Début du texte d'André Léo : Coupons le câble !





   II

D'après l'opinion vulgaire, qui suppose volontiers que le progrès s'accroît de lui-même, avec le temps - et à laquelle on ne peut opposer qu'une objection : c'est que le progrès a pour facteur l'homme, ses idées, ses institutions et leur engrenage. Ce qu'on a appelé l'Ere moderne et qui prolonge parfaitement l'Ere barbare, eût dû être une réaction contre l'ère ancienne : plus humaine, plus savante, plus paisible, moins cruelle. Elle ne l'a pas été. Et tout en comprenant la gravité, l'importance du jugement, que pourtant j'oserai prononcer, ce fut à cause de sa religion.

Cependant, elle était partie d'un grand élan, d'une réaction véritable ! Qu'on lise ceux qu'on prétend être les pères de l'Eglise ! Mais cet élan même fut sévèrement réprimé par saint Paul. Il y avait Jésus portant avec lui la Bible ; il prit la Bible d'abord, et Jésus ensuite, y joignant sa brutalité native, et le souffle d'ambition furieuse qui remplissait l'air autour de lui. Né à Rome, le Christianisme eut son siège à Rome, où il recueillit les derniers relents de l'Empire.

Avant tout, remarquons une chose : Aucune des religions présentes et passées n'a empêché, ni condamné, le forfait le plus grand qui puisse exister dans l'humanité, contre elle-même : la Guerre. Toutes les religions ont cette toquade, assez fâcheuse, de contempler obstinément le Ciel, sans daigner abaisser leurs regards sur la Terre - du moins en principe. - La religion est tout pour l'Humanité ; si bien que l'Humanité n'est rien pour elle-même. L'homme n'a rien de sacré pour l'homme !
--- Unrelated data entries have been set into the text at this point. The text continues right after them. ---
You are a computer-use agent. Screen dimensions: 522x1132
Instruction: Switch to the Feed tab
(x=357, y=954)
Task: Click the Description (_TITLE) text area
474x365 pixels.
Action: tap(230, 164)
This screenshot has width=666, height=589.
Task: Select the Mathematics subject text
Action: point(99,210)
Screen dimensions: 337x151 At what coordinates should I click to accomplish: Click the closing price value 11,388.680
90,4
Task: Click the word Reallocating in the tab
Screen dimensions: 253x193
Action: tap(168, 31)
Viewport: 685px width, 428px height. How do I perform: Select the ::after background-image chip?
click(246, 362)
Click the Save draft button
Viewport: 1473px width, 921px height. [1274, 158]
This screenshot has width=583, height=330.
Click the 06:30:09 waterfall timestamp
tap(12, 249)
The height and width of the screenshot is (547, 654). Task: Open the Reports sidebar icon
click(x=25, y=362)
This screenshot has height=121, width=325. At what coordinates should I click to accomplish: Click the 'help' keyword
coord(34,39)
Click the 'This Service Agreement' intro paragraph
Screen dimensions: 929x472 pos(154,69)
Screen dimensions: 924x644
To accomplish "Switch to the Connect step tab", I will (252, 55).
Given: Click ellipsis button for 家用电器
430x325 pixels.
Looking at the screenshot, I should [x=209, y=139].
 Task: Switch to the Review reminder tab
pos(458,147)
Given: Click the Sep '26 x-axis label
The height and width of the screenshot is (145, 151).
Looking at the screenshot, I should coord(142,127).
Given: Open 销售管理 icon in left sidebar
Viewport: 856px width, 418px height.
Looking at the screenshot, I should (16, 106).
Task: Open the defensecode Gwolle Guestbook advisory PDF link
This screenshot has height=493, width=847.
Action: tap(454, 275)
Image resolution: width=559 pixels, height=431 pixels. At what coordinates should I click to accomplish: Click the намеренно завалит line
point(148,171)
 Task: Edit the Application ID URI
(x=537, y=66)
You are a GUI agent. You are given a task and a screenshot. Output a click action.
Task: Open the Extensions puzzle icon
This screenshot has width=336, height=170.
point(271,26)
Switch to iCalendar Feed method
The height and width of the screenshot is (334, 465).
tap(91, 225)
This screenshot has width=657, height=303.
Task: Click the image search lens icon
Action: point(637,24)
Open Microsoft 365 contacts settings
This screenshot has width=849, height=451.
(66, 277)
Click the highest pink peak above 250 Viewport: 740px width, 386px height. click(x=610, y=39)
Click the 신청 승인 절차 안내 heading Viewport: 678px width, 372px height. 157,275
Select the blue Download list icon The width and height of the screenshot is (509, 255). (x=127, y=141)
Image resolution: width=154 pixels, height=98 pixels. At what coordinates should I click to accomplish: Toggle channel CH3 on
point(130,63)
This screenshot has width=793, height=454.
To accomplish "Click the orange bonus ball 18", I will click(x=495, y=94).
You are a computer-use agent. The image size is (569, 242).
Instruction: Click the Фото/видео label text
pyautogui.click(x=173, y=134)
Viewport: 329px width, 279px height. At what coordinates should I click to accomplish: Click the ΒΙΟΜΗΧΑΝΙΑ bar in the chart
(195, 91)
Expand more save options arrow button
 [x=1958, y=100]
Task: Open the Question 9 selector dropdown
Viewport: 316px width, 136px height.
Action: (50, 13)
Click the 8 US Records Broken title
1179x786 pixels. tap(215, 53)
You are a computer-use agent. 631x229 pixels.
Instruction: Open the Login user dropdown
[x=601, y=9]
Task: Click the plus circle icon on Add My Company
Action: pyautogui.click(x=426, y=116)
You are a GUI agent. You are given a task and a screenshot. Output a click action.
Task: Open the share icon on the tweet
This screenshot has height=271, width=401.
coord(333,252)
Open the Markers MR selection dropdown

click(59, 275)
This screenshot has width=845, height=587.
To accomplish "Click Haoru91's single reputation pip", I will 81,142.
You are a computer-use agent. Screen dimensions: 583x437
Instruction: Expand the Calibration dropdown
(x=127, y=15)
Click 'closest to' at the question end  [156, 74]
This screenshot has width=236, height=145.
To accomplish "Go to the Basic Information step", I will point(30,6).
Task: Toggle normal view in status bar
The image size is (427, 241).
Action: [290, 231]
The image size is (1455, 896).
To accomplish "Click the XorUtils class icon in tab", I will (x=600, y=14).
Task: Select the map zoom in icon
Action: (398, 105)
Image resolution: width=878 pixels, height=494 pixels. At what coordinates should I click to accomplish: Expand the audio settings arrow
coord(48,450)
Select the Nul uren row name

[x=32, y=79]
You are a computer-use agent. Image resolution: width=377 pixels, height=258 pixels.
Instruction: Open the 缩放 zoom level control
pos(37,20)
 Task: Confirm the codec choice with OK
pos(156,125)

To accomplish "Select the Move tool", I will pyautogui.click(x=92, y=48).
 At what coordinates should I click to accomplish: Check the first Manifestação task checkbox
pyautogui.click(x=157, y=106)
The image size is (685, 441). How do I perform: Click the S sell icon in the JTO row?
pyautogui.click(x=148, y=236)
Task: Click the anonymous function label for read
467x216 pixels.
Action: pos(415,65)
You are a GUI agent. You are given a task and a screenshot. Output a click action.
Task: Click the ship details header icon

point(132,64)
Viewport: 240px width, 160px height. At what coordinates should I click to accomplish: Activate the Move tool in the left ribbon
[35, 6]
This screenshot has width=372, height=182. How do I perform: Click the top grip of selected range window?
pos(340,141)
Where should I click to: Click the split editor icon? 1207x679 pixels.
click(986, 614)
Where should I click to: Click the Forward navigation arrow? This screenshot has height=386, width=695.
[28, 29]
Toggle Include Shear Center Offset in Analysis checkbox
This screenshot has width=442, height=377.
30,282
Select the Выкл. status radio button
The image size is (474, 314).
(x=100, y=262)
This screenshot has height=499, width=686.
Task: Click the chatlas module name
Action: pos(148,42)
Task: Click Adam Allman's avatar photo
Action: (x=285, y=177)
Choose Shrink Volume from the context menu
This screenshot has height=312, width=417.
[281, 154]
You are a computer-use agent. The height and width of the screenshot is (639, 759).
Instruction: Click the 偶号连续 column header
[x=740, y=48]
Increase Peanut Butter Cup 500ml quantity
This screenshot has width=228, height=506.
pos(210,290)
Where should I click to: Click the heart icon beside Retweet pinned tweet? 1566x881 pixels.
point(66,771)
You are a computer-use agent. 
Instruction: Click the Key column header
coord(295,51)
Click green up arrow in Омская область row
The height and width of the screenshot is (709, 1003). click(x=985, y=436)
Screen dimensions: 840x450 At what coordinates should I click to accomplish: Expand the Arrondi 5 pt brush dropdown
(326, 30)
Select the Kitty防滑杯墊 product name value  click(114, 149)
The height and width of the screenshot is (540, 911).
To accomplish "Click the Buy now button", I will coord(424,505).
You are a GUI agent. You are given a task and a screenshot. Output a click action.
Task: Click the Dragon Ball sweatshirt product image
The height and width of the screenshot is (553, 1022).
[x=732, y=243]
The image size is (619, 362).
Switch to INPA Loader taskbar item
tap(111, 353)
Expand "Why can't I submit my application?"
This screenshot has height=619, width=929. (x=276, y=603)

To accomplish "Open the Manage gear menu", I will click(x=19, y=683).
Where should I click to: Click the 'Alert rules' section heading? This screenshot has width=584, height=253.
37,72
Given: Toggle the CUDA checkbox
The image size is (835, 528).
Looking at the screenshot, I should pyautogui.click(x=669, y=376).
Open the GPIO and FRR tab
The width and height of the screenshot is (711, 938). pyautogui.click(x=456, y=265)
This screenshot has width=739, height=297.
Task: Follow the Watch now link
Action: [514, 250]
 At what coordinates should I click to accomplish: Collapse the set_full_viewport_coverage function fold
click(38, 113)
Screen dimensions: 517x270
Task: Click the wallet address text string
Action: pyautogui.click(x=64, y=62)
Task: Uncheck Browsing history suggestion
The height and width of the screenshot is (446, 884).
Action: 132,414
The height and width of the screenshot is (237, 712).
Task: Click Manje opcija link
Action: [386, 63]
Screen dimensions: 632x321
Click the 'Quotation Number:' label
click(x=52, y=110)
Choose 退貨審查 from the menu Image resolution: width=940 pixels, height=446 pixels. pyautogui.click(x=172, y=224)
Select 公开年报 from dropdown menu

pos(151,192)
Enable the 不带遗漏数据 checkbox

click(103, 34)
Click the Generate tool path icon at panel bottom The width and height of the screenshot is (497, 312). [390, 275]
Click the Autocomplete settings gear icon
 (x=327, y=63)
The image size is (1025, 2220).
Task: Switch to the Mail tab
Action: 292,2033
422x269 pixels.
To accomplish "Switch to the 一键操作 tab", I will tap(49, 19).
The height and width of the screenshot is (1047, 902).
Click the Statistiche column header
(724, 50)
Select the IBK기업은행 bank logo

Dans la première période de l'histoire, on voit les rois - même les reines - quand ils ont suffisamment pressuré leurs peuples, se mettre à leur tête pour les conduire au pillage des peuples voisins. Il va sans dire que pillage implique massacre. L'histoire n'est guère autre chose que la nomenclature de ces ruées et de ces bouleversements, accompagnés des noms glorieux, désormais consacrés, des grands tueurs, que nous inscrivons pieusement dans notre mémoire et dans celle de nos enfants. Dans l'Asie Mineure, en Afrique, en même temps que s'effondrent, ou s'élèvent, les grands empires, les autels ruissellent de sang humain et les prêtres des temples donnent le spectacle de furieuses orgies. Les druides, en Gaule, et probablement toutes les religions antiques, sacrifient des victimes humaines à leurs Dieux. La Bible, fameuse en égorgements, n'épargne ni femmes, ni enfants. Rome épand sur le monde son champ de bataille et finit par s'égorger elle-même. On se poignarde au Sénat et sur la place publique ; de l'esclave, du prisonnier, on fait des gladiateurs. Et quand les hommes manquent, on s'en prend aux animaux : lions, éléphants, tigres... spectacles dignes des féroces qui les contemplent, et qui rugissent de plaisir ! Il y a des hommes amoureux de gloire, qui aspirent à commander ce monde, où le sang rouge coule plus abondant que la rosée ; et dans les guerres civiles qui commencent à Sylla, des deux côtés, c'est le sang romain qui rougit la terre. Après le grand duel entre César et Pompée, on fit à Rome un nouveau recensement des citoyens. Antérieurement, on y comptait 320.000 citoyens ; après il ne s'en trouva plus que 130.000, tant la guerre civile avait été meurtrière pour Rome, tant elle avait moissonné de citoyens, sans compter tous les meurtres et fléaux dont elle avait affligé le reste de l'Italie, et les provinces [2] !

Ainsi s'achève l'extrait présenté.